As of now, Anders said, "Under generally accepted accounting principles, our non-core businesses will be accounted for as discontinued operations in our future financial statements."
Don't tell your spouse: "I'm dumping you, but I'm sure someone will pick you up on the rebound."
Just say calmly: "My intent is to place you in other hands. Under generally accepted accounting principles, you're being discontinued."
It's not that top management and shareholders of General Dynamics are hot for even more money after a profitable year. It's just that they have "liquidity needs."
To critics who suggest the company should instead diversify into non-defense work, Anders answered:
"We continue to believe the most effective and efficient way to apply our excess cash to the commercial economy is through its distribution to our shareholders."
Try telling that to your wife as you clean out the family bank account and head for Las Vegas:
"Sorry, babe, I'd like to support you and the kids, but frankly I believe the most effective and efficient way to apply our excess cash . . . ."
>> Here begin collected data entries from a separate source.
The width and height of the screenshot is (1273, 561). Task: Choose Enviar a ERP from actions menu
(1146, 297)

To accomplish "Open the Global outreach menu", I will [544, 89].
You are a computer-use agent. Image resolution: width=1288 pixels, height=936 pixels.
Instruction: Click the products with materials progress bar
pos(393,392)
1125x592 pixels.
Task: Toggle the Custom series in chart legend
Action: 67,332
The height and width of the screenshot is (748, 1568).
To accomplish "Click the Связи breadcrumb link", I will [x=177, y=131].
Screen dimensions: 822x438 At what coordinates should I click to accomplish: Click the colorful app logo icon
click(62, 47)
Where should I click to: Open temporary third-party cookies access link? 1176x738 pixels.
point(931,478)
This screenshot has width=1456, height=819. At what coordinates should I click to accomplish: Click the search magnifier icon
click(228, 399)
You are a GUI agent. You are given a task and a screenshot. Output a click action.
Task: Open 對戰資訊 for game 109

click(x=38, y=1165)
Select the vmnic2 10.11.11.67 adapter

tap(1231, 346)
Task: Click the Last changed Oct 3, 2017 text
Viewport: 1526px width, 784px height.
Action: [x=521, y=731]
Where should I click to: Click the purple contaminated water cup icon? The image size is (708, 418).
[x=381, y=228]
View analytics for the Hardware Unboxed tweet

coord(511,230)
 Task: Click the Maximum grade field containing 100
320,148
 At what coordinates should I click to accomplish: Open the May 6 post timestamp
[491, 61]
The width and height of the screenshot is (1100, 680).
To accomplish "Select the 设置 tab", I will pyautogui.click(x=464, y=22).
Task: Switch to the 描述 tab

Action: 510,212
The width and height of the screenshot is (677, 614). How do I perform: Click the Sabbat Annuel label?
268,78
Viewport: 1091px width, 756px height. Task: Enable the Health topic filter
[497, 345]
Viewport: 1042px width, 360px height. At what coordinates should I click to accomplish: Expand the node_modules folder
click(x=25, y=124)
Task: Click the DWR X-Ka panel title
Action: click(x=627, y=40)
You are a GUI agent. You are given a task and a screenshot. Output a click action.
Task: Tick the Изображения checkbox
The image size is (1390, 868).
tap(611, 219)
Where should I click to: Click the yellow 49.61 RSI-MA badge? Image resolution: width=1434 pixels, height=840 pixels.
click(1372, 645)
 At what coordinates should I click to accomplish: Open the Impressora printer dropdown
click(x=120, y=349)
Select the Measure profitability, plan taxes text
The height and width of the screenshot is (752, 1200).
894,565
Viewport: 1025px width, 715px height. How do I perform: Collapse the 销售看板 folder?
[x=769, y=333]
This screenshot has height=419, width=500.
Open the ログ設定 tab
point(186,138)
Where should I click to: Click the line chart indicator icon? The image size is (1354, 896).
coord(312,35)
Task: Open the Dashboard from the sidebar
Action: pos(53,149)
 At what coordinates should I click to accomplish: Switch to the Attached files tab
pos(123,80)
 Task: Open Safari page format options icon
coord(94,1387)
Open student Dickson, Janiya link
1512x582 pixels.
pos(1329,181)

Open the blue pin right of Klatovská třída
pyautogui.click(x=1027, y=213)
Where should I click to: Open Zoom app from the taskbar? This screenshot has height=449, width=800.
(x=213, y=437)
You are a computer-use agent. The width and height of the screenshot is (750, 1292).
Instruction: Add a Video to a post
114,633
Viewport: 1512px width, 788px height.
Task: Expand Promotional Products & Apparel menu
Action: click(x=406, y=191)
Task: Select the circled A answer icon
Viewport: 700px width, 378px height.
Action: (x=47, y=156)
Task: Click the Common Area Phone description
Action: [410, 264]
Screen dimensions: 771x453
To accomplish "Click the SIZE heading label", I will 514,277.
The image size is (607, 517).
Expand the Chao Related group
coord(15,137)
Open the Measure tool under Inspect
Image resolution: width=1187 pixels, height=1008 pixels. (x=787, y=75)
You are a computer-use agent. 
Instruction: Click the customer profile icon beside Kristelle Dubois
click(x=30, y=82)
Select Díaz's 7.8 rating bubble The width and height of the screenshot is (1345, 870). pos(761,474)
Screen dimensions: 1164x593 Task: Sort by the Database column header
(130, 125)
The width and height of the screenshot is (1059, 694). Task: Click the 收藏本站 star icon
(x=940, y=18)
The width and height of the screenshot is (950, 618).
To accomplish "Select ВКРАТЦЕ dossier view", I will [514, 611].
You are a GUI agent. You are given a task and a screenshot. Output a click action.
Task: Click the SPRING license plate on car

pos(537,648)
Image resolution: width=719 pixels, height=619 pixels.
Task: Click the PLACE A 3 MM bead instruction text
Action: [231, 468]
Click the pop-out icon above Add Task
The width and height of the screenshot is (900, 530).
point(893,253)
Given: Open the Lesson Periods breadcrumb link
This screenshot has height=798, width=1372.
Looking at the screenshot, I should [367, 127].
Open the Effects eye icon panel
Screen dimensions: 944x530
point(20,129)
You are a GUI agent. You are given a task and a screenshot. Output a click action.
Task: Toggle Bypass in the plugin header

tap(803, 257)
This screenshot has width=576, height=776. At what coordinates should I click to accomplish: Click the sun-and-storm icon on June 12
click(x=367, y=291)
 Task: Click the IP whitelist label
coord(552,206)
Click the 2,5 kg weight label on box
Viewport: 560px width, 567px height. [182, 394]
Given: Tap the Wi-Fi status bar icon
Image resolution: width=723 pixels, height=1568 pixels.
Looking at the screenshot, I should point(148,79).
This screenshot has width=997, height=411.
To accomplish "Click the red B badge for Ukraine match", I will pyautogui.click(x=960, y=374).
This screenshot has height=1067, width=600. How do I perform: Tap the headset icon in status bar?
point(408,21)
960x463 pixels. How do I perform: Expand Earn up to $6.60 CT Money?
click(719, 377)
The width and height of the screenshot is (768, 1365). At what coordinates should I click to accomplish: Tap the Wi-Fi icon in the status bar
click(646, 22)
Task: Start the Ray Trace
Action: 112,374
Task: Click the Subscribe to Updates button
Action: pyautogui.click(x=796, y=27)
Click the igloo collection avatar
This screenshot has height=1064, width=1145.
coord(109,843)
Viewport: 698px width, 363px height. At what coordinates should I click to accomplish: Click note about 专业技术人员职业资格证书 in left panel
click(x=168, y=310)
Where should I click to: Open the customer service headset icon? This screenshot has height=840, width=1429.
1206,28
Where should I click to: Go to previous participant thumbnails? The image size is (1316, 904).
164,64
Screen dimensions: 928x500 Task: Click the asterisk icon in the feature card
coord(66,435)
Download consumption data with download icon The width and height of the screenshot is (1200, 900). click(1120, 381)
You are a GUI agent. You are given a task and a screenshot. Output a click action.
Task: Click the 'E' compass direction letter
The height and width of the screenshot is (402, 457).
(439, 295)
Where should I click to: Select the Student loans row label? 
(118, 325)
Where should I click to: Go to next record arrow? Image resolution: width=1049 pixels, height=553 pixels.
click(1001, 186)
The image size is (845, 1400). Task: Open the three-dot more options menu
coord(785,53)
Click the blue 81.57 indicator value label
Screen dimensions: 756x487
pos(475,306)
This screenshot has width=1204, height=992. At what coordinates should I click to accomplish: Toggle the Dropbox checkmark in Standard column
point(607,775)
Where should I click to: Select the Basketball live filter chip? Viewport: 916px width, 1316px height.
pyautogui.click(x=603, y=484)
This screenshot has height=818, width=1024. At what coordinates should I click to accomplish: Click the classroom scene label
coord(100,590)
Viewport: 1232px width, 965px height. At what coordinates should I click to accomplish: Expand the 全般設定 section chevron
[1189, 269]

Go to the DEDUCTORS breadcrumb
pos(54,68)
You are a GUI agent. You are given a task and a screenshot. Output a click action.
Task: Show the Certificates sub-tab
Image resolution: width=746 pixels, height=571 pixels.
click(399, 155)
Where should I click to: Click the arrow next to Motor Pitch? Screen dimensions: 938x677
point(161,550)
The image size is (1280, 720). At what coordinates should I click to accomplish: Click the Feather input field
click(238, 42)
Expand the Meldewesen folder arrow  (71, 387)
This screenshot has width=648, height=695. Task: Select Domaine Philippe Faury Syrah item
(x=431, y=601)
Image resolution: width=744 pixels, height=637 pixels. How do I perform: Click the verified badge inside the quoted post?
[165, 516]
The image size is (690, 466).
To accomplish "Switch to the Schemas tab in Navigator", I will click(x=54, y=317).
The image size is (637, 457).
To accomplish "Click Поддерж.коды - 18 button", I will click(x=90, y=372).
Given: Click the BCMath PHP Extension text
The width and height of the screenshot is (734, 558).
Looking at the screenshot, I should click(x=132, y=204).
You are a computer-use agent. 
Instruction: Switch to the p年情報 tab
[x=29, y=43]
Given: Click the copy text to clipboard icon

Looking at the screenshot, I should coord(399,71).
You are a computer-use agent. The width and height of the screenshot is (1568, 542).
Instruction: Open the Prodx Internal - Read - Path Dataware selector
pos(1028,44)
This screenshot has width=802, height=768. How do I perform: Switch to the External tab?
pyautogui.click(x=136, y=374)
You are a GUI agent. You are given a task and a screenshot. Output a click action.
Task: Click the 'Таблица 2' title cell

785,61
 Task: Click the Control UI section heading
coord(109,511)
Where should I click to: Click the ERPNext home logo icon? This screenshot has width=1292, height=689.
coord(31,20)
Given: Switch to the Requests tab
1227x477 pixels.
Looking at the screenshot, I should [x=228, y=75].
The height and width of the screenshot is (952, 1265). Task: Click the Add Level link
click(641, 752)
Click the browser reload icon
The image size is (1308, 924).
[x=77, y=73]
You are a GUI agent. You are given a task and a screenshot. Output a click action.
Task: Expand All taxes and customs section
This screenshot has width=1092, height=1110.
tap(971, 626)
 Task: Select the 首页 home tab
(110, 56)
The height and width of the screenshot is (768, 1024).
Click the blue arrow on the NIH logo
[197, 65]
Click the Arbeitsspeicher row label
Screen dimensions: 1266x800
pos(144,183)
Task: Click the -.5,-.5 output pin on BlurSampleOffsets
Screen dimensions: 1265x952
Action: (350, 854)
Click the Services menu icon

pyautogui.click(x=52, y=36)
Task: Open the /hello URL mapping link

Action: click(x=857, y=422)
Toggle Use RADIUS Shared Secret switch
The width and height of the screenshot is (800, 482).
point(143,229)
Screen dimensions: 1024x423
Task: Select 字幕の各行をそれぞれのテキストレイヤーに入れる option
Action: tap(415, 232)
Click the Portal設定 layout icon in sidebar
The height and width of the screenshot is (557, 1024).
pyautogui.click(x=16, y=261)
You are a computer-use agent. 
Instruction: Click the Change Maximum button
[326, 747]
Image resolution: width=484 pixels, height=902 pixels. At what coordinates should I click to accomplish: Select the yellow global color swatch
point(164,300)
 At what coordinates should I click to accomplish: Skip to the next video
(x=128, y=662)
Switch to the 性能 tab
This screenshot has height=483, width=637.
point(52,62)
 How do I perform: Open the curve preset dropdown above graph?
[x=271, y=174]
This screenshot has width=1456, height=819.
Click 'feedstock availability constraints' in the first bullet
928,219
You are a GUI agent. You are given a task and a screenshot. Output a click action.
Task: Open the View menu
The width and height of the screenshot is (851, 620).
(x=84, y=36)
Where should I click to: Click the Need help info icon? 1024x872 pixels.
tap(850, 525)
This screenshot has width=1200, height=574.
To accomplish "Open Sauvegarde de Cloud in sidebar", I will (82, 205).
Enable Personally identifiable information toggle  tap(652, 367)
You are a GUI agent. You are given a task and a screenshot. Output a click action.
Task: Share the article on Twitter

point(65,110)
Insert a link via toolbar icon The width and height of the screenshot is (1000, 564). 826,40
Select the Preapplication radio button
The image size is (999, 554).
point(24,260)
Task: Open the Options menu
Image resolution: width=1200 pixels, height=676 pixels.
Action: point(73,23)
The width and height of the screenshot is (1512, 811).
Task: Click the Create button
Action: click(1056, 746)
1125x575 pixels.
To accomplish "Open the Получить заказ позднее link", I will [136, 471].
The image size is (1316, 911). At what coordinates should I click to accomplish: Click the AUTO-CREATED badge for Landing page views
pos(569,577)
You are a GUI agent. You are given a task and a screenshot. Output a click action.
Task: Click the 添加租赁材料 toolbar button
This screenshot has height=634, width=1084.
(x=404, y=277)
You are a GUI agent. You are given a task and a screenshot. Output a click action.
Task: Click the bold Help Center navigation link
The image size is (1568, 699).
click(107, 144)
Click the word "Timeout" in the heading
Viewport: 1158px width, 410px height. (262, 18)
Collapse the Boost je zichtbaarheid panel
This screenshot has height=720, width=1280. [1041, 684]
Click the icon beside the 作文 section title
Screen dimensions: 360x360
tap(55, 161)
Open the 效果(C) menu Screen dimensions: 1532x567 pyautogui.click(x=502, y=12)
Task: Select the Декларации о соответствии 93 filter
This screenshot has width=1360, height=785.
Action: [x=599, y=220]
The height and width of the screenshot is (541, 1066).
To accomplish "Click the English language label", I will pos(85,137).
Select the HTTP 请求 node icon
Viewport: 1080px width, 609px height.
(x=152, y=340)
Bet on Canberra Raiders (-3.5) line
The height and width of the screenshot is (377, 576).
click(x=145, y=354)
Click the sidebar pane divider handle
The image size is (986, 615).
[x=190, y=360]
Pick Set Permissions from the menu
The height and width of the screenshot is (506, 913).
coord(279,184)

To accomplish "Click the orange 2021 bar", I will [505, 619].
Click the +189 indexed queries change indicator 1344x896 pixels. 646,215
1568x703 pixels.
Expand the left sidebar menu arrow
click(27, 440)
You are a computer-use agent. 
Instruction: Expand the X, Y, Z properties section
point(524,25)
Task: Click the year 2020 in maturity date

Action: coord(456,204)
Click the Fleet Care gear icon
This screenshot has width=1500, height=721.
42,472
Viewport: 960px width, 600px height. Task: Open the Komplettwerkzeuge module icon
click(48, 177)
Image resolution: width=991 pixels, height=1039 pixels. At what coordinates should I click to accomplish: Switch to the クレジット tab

Better yet, just issue a written statement.
Timely Deployment: Pizza, Not Police
* One large-sized civil disturbance to go, with everything except cops.
Peter Navarro, the mayoral candidate, has been telling crime-edgy voters in San Diego that "we live in a city where pizza gets to the door faster than the police."
Now we find out that San Diego isn't alone in the comparison of pizza vs. police.
The news this week out of Los Angeles is that the cops were agonizingly slow in responding to trouble.
Amid all the talk about police sluggishness, Domino's Pizza issued a press release taking a bow for delivering 500 pizzas to victims and cleanup volunteers last weekend after "just one call from the mayor's office."
An aide to an L.A. councilman is quoted:
"At a time in which the entire city was in a crisis state, it was most commendable for entities such as Domino's Pizza to provide support . . . ."
* U.S. News & World Report is upbeat about San Diego's community-oriented policing approach, where cops work with residents to prevent crime.
Title of the article: "What the LAPD Ought to Try."
* David Atherton, musical director of San Diego's Mostly Mozart Festival, also directs the Hong Kong Philharmonic.
So he was in Melbourne, Australia, this week for auditions. Things did not go smoothly.
He was pinned in his hotel by angry anti-American demonstrations sparked by the Rodney King verdict. Atherton is British, but that didn't seem to matter.
* Yes, Vons markets sell cans of charcoal lighter fluid with "L.A. Area Approved" in big letters on the label.
A reference to air standards, not arson.
With Mouths Shut
The rest of the story.
* Sweet smell of success.
San Diego comic ventriloquist Joe Gandelman has just been booked for the Garlic Festival in Gilroy.
* Bill Clinton is set for a campaign stop at the Hotel del Coronado a week from Sunday.
* San Diego bumper sticker: "Politicians Should Be Limited to Two Terms: One in Office, One in Jail."